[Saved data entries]
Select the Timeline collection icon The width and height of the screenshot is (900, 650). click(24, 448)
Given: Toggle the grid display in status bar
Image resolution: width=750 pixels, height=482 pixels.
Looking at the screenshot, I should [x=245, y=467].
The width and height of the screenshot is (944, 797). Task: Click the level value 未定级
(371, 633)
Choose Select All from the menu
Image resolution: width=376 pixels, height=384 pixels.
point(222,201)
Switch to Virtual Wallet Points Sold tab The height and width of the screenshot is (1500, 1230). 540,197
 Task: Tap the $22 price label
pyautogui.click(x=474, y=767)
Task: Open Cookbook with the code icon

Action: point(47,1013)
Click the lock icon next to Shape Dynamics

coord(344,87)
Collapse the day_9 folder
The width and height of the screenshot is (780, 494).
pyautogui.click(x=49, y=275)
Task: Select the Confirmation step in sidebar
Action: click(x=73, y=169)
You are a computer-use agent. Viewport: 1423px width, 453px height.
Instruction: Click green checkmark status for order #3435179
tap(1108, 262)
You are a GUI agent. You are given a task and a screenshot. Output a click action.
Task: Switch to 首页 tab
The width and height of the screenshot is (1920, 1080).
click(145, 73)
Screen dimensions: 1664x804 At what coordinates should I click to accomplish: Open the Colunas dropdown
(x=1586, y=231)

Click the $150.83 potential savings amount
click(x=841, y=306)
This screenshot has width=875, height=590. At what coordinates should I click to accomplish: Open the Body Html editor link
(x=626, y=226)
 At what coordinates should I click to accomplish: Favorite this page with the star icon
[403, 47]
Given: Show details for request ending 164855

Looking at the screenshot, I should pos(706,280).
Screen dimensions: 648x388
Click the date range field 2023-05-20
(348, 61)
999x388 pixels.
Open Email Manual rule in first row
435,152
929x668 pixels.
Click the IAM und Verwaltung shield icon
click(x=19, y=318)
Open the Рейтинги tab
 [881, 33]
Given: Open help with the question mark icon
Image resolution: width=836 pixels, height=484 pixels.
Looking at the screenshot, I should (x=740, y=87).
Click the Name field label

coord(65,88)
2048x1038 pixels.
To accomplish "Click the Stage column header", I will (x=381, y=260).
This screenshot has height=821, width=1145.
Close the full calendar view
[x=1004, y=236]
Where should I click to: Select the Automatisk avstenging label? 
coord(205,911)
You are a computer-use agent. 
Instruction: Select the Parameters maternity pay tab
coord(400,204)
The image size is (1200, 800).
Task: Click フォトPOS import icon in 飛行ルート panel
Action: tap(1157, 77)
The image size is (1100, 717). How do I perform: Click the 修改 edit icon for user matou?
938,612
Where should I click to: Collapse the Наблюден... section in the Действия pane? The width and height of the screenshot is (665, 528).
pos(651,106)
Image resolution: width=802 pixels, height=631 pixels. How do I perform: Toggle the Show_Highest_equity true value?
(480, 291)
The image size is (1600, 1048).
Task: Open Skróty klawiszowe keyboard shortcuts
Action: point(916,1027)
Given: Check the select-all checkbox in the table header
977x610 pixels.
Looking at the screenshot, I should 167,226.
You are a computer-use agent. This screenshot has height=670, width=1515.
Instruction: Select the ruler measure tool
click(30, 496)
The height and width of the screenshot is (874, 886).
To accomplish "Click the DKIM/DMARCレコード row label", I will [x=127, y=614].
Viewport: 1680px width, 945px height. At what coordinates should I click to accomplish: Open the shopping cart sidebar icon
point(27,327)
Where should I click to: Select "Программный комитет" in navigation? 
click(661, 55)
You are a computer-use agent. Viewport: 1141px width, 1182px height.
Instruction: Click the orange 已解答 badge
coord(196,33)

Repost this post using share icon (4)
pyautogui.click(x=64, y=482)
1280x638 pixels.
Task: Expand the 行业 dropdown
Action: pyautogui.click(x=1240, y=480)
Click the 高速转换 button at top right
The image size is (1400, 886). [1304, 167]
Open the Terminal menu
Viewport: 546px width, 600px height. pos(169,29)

Task statement:
Scan the entries above, and wherever a line holds the string "will", copy it.

Worked solution:
To accomplish "Click the Stage column header", I will (x=381, y=260).
To accomplish "Click the DKIM/DMARCレコード row label", I will [x=127, y=614].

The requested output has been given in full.